Saved entries:
= = =
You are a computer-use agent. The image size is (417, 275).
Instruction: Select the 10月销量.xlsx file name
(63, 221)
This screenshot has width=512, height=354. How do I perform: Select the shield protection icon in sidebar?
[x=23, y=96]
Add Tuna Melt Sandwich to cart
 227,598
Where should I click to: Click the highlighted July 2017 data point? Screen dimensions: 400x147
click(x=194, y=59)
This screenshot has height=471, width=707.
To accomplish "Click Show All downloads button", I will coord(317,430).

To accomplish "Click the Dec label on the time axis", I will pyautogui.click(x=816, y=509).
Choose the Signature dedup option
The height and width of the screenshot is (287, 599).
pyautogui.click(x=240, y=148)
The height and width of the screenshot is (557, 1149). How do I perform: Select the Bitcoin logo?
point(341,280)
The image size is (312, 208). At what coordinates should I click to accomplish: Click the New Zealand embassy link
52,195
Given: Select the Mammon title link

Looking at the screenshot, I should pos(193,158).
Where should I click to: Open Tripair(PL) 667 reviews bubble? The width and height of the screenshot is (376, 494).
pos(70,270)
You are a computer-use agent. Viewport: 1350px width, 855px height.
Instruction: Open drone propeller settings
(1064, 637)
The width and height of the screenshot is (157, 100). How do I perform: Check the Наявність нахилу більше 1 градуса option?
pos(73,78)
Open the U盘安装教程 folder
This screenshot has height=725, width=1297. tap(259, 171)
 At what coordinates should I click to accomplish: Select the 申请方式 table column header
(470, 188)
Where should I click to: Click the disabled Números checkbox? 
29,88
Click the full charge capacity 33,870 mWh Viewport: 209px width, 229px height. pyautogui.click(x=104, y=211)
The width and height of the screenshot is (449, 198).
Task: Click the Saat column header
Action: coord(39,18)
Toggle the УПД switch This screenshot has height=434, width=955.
= = =
● **EXERCISE INSTRUCTIONS**: Please reproduce the records above in their entirety, exactly as given.

● **ANSWER BELOW**:
You are a computer-use agent. The image size is (417, 275).
Instruction: Select the 10月销量.xlsx file name
(63, 221)
This screenshot has width=512, height=354. How do I perform: Select the shield protection icon in sidebar?
[x=23, y=96]
Add Tuna Melt Sandwich to cart
 227,598
Where should I click to: Click the highlighted July 2017 data point? Screen dimensions: 400x147
click(x=194, y=59)
This screenshot has height=471, width=707.
To accomplish "Click Show All downloads button", I will coord(317,430).

To accomplish "Click the Dec label on the time axis", I will pyautogui.click(x=816, y=509).
Choose the Signature dedup option
The height and width of the screenshot is (287, 599).
pyautogui.click(x=240, y=148)
The height and width of the screenshot is (557, 1149). How do I perform: Select the Bitcoin logo?
point(341,280)
The image size is (312, 208). At what coordinates should I click to accomplish: Click the New Zealand embassy link
52,195
Given: Select the Mammon title link

Looking at the screenshot, I should pos(193,158).
Where should I click to: Open Tripair(PL) 667 reviews bubble? The width and height of the screenshot is (376, 494).
pos(70,270)
You are a computer-use agent. Viewport: 1350px width, 855px height.
Instruction: Open drone propeller settings
(1064, 637)
The width and height of the screenshot is (157, 100). How do I perform: Check the Наявність нахилу більше 1 градуса option?
pos(73,78)
Open the U盘安装教程 folder
This screenshot has height=725, width=1297. tap(259, 171)
 At what coordinates should I click to accomplish: Select the 申请方式 table column header
(470, 188)
Where should I click to: Click the disabled Números checkbox? 
29,88
Click the full charge capacity 33,870 mWh Viewport: 209px width, 229px height. pyautogui.click(x=104, y=211)
The width and height of the screenshot is (449, 198).
Task: Click the Saat column header
Action: coord(39,18)
Toggle the УПД switch This screenshot has height=434, width=955.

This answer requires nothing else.